Aquatic conservation

Learn about some of our extinct fish, our current conservation projects and feeding, breeding and fish care at the aquarium

We keep two species of fish which are now extinct. These are the Paretroplus menarambo or Pinstripe Damba and the Paretroplus damii, both originating in Madagascar.

As rainforests in Madagascar have been cut down over the years, the rains have washed away the natural salts and chemicals from the forest into the rivers, killing all the living creatures that dwell there.

If the situation changes in Madagascar, here at Bolton Aquarium we may have the opportunity to reintroduce these fish into the wild.


The large fish are fed twice a week, and the smaller fish twice a day. They are fed with a mixture of high and low protein food including fruit, vegetable matter, aquatic animal protein, bloodworms, earthworms, and marine organisms.

We take extra care not to overfeed the fish as they store fat in their internal organs as opposed to inside their skin; which can cause problems.
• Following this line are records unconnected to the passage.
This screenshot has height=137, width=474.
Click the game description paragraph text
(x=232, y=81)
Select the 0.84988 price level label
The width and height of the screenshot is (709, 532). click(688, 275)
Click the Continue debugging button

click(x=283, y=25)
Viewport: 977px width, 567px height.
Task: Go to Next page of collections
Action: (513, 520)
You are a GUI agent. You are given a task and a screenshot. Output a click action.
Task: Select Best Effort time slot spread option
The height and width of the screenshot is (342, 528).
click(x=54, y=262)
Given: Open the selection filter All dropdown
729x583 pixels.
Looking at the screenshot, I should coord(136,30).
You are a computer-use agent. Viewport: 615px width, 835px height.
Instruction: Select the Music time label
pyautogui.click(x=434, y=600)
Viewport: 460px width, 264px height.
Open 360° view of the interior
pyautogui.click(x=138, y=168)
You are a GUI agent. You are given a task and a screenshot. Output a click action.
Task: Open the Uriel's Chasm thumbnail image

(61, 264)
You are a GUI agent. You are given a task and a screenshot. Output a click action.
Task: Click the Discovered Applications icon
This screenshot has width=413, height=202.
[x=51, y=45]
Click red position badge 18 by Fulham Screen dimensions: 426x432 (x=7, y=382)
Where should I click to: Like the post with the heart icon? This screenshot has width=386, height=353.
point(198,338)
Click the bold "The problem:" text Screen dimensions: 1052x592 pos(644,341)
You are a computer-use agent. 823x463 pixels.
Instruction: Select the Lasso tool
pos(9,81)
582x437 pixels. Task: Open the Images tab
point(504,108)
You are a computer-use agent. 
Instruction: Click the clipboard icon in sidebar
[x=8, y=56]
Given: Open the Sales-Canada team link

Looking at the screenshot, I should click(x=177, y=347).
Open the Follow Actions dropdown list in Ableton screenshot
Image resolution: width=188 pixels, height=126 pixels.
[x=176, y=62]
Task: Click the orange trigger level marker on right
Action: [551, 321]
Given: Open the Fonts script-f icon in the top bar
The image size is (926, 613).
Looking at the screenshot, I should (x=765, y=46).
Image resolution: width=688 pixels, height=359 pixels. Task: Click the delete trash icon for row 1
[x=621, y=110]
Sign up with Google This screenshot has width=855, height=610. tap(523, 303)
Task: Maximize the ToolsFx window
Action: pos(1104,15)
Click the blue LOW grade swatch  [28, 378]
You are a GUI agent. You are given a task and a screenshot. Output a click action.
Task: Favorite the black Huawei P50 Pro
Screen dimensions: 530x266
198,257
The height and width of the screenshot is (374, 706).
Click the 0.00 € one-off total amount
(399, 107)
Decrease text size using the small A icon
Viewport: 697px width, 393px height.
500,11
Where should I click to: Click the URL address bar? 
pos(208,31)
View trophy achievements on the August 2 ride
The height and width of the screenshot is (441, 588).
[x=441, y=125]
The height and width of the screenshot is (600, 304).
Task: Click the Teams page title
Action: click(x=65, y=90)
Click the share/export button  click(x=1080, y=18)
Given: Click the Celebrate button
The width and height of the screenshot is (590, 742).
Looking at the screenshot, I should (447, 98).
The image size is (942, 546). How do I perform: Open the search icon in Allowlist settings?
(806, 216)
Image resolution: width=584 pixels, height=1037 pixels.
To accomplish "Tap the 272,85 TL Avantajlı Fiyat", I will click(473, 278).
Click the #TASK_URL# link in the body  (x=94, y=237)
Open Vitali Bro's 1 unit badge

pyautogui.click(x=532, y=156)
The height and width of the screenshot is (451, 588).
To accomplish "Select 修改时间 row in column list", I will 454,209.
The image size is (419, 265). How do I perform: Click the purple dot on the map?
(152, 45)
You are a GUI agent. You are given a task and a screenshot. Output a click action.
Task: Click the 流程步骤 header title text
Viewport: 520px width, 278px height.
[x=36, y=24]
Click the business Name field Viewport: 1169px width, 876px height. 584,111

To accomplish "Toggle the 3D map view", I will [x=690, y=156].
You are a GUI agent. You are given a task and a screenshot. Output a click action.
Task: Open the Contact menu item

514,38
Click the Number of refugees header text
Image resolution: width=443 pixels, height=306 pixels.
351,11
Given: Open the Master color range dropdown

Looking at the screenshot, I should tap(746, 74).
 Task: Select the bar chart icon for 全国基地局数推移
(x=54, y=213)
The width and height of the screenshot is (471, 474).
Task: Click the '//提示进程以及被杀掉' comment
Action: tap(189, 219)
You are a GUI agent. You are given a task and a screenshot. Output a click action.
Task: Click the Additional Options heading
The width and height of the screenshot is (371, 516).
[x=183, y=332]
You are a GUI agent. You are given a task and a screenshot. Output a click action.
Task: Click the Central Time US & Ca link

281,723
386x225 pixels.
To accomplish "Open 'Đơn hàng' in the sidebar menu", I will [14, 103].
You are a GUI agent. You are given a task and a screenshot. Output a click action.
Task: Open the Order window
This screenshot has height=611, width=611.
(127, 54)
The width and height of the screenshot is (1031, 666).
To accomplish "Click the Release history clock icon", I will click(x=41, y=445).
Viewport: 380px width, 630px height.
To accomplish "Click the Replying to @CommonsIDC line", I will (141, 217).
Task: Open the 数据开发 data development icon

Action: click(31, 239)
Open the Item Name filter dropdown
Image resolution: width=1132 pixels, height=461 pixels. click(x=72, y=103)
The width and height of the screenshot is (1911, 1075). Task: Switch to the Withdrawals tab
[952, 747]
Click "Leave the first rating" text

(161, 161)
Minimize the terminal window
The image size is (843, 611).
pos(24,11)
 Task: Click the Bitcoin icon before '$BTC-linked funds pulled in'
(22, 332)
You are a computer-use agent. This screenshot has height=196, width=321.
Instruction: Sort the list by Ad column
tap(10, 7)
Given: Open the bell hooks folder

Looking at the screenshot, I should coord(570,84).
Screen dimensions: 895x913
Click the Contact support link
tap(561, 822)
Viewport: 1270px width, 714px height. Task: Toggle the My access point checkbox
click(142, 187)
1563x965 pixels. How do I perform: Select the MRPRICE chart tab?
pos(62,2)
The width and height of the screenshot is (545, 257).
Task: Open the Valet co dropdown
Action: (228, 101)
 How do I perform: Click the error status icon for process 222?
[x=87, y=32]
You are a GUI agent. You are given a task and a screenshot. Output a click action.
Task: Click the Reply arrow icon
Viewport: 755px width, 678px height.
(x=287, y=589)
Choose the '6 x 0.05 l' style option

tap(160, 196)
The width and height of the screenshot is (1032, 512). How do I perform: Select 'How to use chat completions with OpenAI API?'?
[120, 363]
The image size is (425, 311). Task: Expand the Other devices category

The water is usually kept fresh by means of a filtering system which is used to pump out the waste, turning the ammonia into nitrates that then go back into the water.

To keep the nitrates at a suitable level the Aquarium team will need to change one third of the water in every tank once a week; around 2000 out of 6000 gallons of water.

If a fish appears to be ill or injured, the Aquarium team will take it off display and will put it in quarantine to treat it. Usually fish are treated for viral infections, abrasions, and mating injuries.

Fish breeding is commonly known as ‘Husbandry’. Like all animals, fish breed at certain times of the year and the Aquarium team would carry out extensive research into breeding seasons, depending on the species and where they come from.

The fish will need to have a plentiful supply of food and a good water chemistry leading up to the breeding season, which is why regular water changes, combined with regular feeding, is vitally important.